Originally Posted By: rockstar_not
To Mac and Eddie, unless you both were prodigies, that ability took you years of woodshedding where you had the chords in front of you or someone calling out the chords or telling you the structure as you were playing.


Um, no.

If ALL aspects are taught congruently from the beginning, the process is relatively invisible to the student.

Times have changed things, there are more and more great music teachers out there who have adopted that method, but there are still those who do things that I think should be illegal, such as those teaching piano out of those well known picture books that teach nothing but reading the dots and playing same.

In my case, for some reason I started out playing more by ear than by the charts that the piano teachers placed in front of me. It was "easier" and thus I pulled all kind of tricks as a young kid to get the teacher to play next week's lesson for me, etc. - rather than actually attempt to read the music.

At some point, I got caught at this by a certain sharp teacher, and, of course, there was a bit of an unpleasant confrontation in which the teacher prevailed and I was thus forced to have to learn to read what was on the page.

From that experience, it just seemed a natural to me to try to learn to play the "cool" songs that I heard on the radio and television and on recordings, when there were no charts of such readily available to the kid.

Sometimes I would "find" chord structures that I had no idea how to name at the time, but the ears told me that I'd found the right notes in whatever that song at the time was.

I think it all really depends upon the teaching and learning methods that someone is exposed to in their early musical training more than any other one thing. And time and the empirical results from my own adopted teaching methods and teaching young people myself in private music lessons bears that out.

We've all likely encountered those folks who can sight read and play what's on the chart seemingly rather effortlessly, but cannot play even the simplest I - IV - V progression or song by ear. Many of them balk at having to even try. In my opinion, that is a travesty that condemns a certain teaching method that only teaches the one aspect of the thing, creating "pianists" who are really, IMO, "sight reading robots". Never understanding the underlying and rather simple relationships between the Western Tempered Scale Musics and what someone else has written on a page for them.

I'm wuite certain that the original composers of those notes written on the page could not have come up with the compositions without being able to use the marvelous and infallible abilities of the human ear coupled with the gray matter in between, or, as we call it mostly, "playing by EAR".

A few years later in my piano lessons, coupled of course with the Trumpet lessons, I found out that what I had been doing naturally all along, trying to figure out what others had played on records and such, had a name: "Transcribing".

And, on the other side of that same coin, I've known, worked and played with some rather stellar performers who had managed to use the human ear to teach them to play just about anything they wanted to play, but had managed to stay right where I started at, these kind of musicians are those who cannot read even the simplest of music charts, yet can play seemingly anything by ear.
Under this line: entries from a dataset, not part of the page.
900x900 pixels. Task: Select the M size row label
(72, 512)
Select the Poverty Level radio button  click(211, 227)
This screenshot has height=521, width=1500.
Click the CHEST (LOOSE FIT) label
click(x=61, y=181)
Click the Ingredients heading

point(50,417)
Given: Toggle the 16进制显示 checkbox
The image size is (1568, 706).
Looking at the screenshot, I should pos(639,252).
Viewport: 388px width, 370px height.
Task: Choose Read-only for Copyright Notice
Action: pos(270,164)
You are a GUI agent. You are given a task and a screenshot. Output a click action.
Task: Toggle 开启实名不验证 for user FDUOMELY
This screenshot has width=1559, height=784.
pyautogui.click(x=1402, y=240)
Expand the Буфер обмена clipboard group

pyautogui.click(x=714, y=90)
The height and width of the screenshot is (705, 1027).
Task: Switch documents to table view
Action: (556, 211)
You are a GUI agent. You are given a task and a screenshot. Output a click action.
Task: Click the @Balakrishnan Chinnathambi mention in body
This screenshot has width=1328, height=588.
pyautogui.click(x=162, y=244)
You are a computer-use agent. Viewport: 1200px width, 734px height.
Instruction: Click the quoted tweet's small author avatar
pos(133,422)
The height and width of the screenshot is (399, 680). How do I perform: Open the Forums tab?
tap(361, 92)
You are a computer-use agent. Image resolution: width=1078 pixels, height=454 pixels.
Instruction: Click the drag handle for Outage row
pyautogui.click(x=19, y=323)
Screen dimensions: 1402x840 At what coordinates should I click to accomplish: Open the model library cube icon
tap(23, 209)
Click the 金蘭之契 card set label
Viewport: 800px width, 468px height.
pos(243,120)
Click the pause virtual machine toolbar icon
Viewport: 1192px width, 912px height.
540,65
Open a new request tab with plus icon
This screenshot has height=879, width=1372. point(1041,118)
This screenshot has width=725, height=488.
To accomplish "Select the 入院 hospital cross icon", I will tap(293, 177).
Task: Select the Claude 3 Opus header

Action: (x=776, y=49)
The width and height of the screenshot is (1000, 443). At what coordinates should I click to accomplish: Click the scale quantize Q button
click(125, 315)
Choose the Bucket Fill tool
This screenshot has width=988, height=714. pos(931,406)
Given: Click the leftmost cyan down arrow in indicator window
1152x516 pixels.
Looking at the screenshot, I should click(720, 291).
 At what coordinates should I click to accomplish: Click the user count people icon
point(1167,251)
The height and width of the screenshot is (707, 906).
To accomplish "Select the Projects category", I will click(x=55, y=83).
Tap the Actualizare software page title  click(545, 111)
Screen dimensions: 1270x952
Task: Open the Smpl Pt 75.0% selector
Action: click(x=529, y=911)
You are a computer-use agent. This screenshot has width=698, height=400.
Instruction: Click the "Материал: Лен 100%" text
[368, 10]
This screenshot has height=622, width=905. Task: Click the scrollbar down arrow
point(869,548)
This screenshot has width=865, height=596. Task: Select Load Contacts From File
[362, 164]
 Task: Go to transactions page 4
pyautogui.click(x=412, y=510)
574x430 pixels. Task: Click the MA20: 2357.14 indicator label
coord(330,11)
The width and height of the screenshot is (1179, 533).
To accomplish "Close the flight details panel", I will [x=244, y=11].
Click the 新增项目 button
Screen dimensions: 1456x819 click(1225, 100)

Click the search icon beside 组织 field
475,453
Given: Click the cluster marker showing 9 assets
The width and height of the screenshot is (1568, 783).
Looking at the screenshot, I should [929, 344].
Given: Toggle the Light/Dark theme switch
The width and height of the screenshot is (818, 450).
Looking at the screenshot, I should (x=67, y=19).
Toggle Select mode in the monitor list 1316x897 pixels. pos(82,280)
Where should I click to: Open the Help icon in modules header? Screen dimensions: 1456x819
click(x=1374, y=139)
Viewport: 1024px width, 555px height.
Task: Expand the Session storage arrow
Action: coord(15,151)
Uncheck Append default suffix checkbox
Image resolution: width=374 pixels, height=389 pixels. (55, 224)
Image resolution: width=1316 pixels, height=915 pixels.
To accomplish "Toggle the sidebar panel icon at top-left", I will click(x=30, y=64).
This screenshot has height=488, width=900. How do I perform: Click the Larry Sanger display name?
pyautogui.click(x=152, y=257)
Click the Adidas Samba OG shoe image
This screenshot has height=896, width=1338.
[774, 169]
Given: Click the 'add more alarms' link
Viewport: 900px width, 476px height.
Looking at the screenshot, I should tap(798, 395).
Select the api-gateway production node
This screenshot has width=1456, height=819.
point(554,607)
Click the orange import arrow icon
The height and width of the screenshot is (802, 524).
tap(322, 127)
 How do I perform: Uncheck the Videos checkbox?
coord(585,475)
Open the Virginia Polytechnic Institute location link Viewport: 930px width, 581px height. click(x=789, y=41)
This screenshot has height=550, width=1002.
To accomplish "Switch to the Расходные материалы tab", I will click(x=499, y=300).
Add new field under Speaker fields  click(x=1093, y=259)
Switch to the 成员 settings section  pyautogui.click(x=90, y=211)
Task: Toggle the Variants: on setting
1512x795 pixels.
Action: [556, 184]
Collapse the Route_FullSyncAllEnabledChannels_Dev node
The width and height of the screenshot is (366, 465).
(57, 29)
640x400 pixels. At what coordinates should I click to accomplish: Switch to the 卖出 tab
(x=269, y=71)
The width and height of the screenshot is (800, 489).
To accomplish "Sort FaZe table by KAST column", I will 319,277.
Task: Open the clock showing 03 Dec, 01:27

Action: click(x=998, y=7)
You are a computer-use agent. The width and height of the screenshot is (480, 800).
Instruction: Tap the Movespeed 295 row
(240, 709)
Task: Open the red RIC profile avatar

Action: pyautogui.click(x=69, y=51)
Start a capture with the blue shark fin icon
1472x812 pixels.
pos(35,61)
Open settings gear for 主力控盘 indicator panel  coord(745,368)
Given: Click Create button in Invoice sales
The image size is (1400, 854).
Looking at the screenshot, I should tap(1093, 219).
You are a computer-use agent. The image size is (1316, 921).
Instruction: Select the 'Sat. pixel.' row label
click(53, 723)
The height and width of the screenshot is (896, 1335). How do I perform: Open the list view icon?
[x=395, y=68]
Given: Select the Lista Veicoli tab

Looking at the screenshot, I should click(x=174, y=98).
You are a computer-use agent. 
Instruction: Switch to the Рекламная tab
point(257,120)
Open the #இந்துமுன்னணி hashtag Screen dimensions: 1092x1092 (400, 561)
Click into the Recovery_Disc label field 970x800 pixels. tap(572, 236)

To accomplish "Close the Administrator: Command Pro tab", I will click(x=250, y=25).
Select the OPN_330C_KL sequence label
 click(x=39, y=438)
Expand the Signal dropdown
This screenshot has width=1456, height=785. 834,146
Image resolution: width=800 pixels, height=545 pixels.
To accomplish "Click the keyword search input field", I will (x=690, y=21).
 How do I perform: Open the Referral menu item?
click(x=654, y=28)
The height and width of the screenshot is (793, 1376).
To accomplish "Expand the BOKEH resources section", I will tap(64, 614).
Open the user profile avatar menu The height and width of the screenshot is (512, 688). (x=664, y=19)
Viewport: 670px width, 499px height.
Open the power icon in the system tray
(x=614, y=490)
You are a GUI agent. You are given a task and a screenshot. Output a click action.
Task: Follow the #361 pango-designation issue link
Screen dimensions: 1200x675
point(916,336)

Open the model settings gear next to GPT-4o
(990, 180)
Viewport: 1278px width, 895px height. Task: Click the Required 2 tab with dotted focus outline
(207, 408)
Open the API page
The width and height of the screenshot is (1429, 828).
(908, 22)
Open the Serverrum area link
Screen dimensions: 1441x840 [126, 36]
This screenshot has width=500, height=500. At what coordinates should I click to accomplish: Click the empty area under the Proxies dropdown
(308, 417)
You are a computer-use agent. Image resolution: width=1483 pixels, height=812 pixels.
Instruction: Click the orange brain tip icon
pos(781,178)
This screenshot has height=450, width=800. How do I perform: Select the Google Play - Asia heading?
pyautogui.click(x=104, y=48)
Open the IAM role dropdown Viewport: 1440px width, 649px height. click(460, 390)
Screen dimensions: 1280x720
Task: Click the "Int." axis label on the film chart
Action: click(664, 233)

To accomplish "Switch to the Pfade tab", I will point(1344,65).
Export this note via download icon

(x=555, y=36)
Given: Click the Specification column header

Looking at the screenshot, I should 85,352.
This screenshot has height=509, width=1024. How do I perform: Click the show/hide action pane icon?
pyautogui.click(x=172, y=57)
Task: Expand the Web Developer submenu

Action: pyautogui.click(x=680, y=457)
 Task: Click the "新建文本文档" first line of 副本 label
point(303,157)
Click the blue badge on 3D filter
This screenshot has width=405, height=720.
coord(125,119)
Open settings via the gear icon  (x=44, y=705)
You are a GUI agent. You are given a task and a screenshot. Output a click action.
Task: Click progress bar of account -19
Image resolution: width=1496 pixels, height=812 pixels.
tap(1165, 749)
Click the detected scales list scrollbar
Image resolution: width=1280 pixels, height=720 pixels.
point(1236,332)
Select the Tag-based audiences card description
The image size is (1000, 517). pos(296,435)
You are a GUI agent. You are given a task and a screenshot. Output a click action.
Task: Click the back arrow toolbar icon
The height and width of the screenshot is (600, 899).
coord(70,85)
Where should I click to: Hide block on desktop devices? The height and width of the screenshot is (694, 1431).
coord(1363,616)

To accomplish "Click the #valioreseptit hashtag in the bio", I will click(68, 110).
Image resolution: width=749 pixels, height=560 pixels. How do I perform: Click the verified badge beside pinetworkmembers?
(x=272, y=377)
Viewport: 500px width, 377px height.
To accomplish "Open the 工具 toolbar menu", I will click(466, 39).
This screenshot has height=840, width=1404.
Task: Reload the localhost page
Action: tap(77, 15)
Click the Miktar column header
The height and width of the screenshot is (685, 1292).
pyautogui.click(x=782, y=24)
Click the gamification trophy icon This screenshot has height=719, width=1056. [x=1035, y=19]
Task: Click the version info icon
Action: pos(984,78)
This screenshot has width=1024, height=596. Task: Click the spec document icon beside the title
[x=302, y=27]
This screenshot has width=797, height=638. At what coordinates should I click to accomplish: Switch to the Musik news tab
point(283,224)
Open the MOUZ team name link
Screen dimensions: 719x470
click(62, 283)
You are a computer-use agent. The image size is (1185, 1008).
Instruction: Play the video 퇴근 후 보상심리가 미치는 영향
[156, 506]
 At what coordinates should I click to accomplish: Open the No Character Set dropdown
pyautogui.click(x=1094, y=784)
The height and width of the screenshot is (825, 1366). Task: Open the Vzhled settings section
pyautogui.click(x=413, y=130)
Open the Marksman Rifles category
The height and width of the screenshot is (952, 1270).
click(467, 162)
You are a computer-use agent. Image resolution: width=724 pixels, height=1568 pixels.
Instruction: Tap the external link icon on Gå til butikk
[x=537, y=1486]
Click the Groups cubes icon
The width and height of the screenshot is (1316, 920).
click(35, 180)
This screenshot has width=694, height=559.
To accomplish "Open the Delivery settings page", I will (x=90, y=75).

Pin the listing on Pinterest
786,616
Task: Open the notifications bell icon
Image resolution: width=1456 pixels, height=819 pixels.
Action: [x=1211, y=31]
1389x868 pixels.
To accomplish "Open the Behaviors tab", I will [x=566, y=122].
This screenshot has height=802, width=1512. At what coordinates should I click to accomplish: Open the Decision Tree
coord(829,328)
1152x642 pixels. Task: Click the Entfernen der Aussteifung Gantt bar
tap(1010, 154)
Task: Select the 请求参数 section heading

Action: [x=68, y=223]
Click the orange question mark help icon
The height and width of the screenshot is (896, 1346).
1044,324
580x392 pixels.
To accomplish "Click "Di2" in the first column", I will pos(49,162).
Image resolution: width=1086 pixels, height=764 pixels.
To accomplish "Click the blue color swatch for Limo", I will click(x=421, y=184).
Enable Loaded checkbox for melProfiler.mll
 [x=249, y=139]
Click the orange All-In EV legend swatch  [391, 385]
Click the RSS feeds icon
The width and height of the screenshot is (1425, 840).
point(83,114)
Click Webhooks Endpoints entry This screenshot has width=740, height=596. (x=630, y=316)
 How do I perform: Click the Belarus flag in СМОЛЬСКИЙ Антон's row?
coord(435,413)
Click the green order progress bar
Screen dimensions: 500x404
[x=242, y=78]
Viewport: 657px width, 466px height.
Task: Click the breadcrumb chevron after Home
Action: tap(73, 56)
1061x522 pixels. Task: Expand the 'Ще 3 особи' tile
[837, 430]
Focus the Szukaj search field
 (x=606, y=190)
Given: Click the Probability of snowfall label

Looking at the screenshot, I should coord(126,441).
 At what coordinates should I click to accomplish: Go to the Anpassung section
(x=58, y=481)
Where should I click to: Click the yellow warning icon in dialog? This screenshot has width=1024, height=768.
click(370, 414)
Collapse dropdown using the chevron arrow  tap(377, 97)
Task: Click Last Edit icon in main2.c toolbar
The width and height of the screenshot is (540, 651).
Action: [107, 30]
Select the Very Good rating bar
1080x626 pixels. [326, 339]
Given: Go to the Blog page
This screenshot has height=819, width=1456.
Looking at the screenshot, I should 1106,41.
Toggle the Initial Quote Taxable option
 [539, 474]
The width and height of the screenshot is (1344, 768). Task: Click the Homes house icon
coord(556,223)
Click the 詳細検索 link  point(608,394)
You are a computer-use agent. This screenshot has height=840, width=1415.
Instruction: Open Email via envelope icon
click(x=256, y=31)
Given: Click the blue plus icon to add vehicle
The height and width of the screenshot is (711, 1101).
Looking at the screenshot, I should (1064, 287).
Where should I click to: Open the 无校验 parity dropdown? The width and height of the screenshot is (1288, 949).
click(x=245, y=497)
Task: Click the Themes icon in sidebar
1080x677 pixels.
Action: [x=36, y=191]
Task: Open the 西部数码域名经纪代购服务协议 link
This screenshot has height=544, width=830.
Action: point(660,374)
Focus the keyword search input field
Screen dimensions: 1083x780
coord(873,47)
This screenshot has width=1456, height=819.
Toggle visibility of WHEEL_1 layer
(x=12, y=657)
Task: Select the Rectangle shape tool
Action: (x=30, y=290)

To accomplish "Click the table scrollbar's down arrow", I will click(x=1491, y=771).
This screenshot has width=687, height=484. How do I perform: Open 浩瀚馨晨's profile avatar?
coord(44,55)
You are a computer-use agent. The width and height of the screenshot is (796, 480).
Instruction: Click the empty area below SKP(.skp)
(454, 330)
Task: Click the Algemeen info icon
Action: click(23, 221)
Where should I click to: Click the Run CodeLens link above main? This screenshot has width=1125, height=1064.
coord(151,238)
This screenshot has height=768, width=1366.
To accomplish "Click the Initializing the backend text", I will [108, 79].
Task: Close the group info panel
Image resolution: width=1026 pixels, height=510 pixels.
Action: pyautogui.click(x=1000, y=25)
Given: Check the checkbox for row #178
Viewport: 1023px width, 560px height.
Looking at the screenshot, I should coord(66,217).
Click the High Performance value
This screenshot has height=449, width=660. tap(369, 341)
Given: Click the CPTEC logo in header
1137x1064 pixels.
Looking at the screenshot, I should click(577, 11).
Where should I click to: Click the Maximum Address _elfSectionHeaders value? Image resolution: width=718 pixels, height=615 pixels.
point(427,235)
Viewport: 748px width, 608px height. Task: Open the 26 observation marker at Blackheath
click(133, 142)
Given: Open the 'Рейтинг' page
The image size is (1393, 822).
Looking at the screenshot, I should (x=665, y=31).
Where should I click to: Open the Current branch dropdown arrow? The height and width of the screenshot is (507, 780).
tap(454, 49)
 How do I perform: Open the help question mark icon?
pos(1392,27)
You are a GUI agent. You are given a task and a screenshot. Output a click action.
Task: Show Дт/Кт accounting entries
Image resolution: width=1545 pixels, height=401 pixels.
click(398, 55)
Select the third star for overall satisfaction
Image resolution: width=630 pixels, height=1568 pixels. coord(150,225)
I am thankful that the music teachers and musicians that influenced me at an early age somehow managed to pound it into my rather thick and stubborn little skull that a well-rounded musician should work on BOTH the reading AND the ear at the same time . Again, my experiences in private instruction bear that out, as the person who is adept at only one of the two sides of this coin often has a generally difficult time adding the one to the other after years of only doing it one way. The first step in such endeavor has often been getting past the human nature of the thing, those who can only read music in order to play a piano piece, or those who can only play by ear, doesn't matter which, have developed a rather stubborn defensive argument against having to back up and deal with it. Attitude. Once you get past that hurdle, most all of them manage to blossom, though. There have been some who have chosen to simply quit, though. And that's a shame.